Why isn’t the media actively and aggressively pursuing this important matter? If a parent found out it took one hour for an ambulance with his or her child to travel four miles after midnight to a hospital, would the parent be justified in being quite angry and entitled to know what happened. If that child was Prince William, would the focus of the inquiry be different than it apparently is with Diana? Would the English newspapers, and others throughout the world, declare: ‘One Hour to Get to the Hospital!’
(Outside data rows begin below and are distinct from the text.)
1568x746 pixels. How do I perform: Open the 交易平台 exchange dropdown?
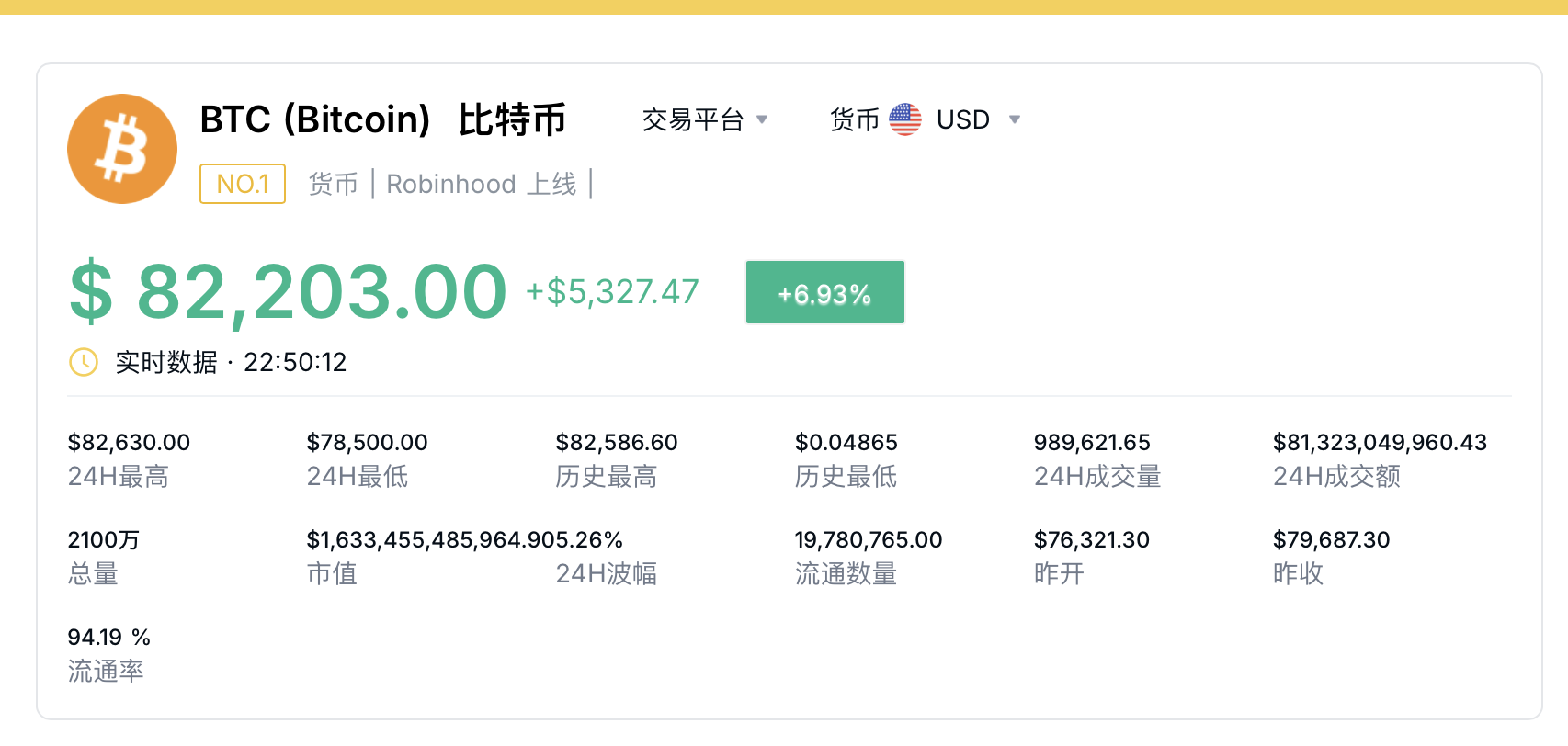(x=704, y=119)
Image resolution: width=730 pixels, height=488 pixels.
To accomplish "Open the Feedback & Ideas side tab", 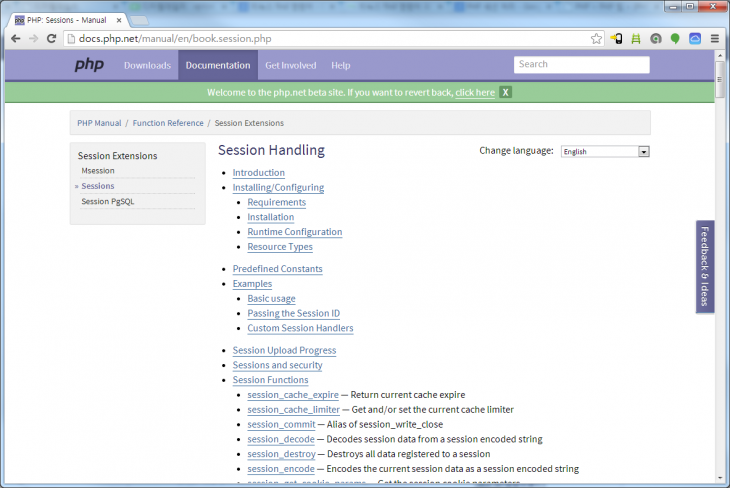I will click(704, 266).
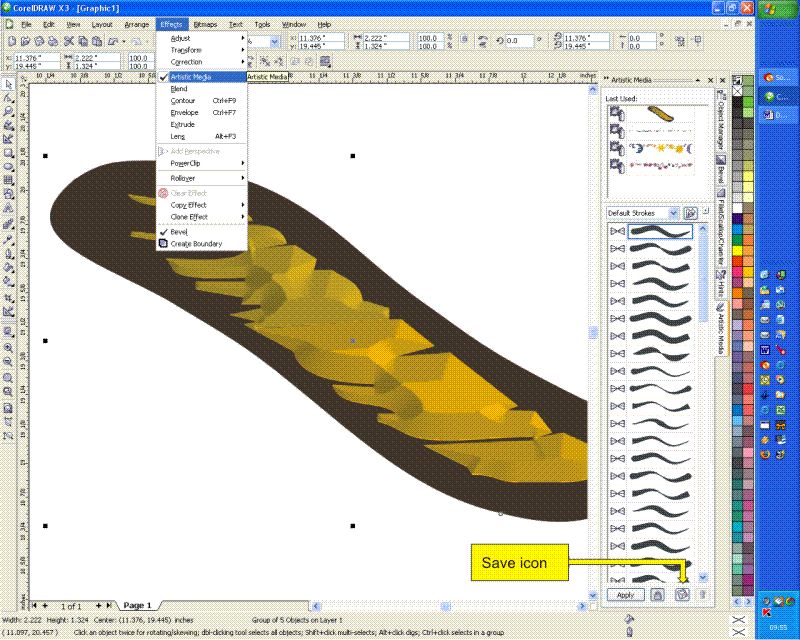Select the Pick tool in toolbox

8,84
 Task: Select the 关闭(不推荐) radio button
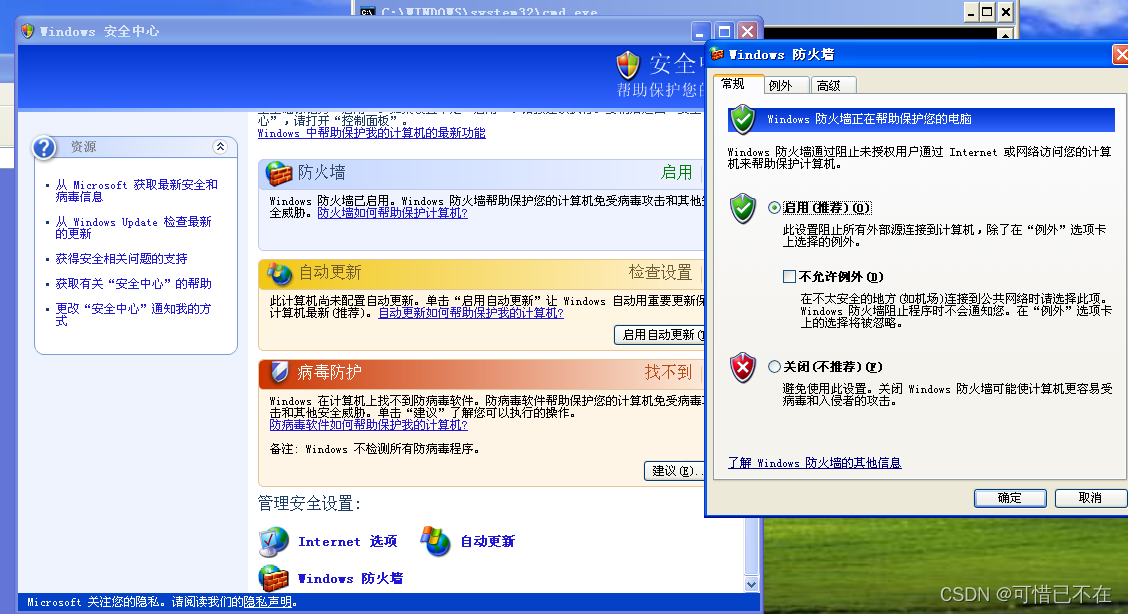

CONCLUSION: Based on the above, one can fairly assert that the death of Princess Diana may have its nexus more to the ambulance ride and the treatment during that ride than to the accident itself. With billions of people throughout the planet interested in her death and the cause thereof, it is a deep mystery of why the focus of investigators and media circumvent this critical area of inquiry, which paradoxically seemed to be a mystery to the French Interior Minister and the Police Chief of Paris as well. Our mystery ties in as to why a VIP may have been traveling without a police escort in an ambulance taking, without acceptable explanation, one hour to get to a hospital. The answers have been to transport the injured Diana safely and to “avoid bumps.” In that case, it seems every other ambulance throughout the world operates on a different basis, in recognizing a need to get an injured person quickly to a hospital; here, where a team of doctors, awaiting Diana’s arrival, may have saved her. To our minds, and the minds of any reasonable man or woman, the one hour trip is inexcusable and carries compelling questions which demand detailed answers.